* [Requirement] Reproduce, exactly as they appear, the line containing "You are a GUI" and every line after it, ending with the last line of the records.
--------
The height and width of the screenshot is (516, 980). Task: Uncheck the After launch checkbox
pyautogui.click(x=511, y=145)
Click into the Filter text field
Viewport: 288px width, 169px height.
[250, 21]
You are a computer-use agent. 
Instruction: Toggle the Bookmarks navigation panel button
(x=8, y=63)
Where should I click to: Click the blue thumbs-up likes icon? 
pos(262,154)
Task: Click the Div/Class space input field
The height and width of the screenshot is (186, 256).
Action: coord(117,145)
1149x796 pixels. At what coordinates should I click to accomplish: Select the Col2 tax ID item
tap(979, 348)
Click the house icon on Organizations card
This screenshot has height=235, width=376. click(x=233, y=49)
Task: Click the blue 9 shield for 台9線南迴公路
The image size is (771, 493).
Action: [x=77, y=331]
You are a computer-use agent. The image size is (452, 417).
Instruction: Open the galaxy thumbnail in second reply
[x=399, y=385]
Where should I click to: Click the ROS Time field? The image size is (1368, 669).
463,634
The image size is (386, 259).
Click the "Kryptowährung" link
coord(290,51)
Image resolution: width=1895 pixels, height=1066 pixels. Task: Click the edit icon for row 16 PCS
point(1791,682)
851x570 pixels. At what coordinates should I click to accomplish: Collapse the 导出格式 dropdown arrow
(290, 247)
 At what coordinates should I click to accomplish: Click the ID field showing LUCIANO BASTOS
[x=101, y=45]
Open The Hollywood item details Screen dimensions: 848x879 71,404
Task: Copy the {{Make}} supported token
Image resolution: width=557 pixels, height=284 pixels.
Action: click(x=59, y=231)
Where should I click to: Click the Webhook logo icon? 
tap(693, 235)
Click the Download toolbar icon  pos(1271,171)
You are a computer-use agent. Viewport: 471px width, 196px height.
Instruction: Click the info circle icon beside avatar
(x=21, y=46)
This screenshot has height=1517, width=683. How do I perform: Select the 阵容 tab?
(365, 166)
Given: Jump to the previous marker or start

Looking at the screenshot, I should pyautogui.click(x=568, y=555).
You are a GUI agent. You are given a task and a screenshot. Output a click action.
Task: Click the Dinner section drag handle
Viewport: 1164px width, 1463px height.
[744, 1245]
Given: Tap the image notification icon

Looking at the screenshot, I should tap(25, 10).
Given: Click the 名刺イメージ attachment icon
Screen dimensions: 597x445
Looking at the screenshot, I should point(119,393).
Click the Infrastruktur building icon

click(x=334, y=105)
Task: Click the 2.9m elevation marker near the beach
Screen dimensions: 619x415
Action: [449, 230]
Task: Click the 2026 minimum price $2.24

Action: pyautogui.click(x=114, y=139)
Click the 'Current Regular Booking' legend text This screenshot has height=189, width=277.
--------
* [Answer to the problem]
You are a GUI agent. You are given a task and a screenshot. Output a click action.
Task: Click the Dinner section drag handle
Viewport: 1164px width, 1463px height.
[744, 1245]
Given: Tap the image notification icon

Looking at the screenshot, I should tap(25, 10).
Given: Click the 名刺イメージ attachment icon
Screen dimensions: 597x445
Looking at the screenshot, I should point(119,393).
Click the Infrastruktur building icon

click(x=334, y=105)
Task: Click the 2.9m elevation marker near the beach
Screen dimensions: 619x415
Action: [449, 230]
Task: Click the 2026 minimum price $2.24

Action: pyautogui.click(x=114, y=139)
Click the 'Current Regular Booking' legend text This screenshot has height=189, width=277.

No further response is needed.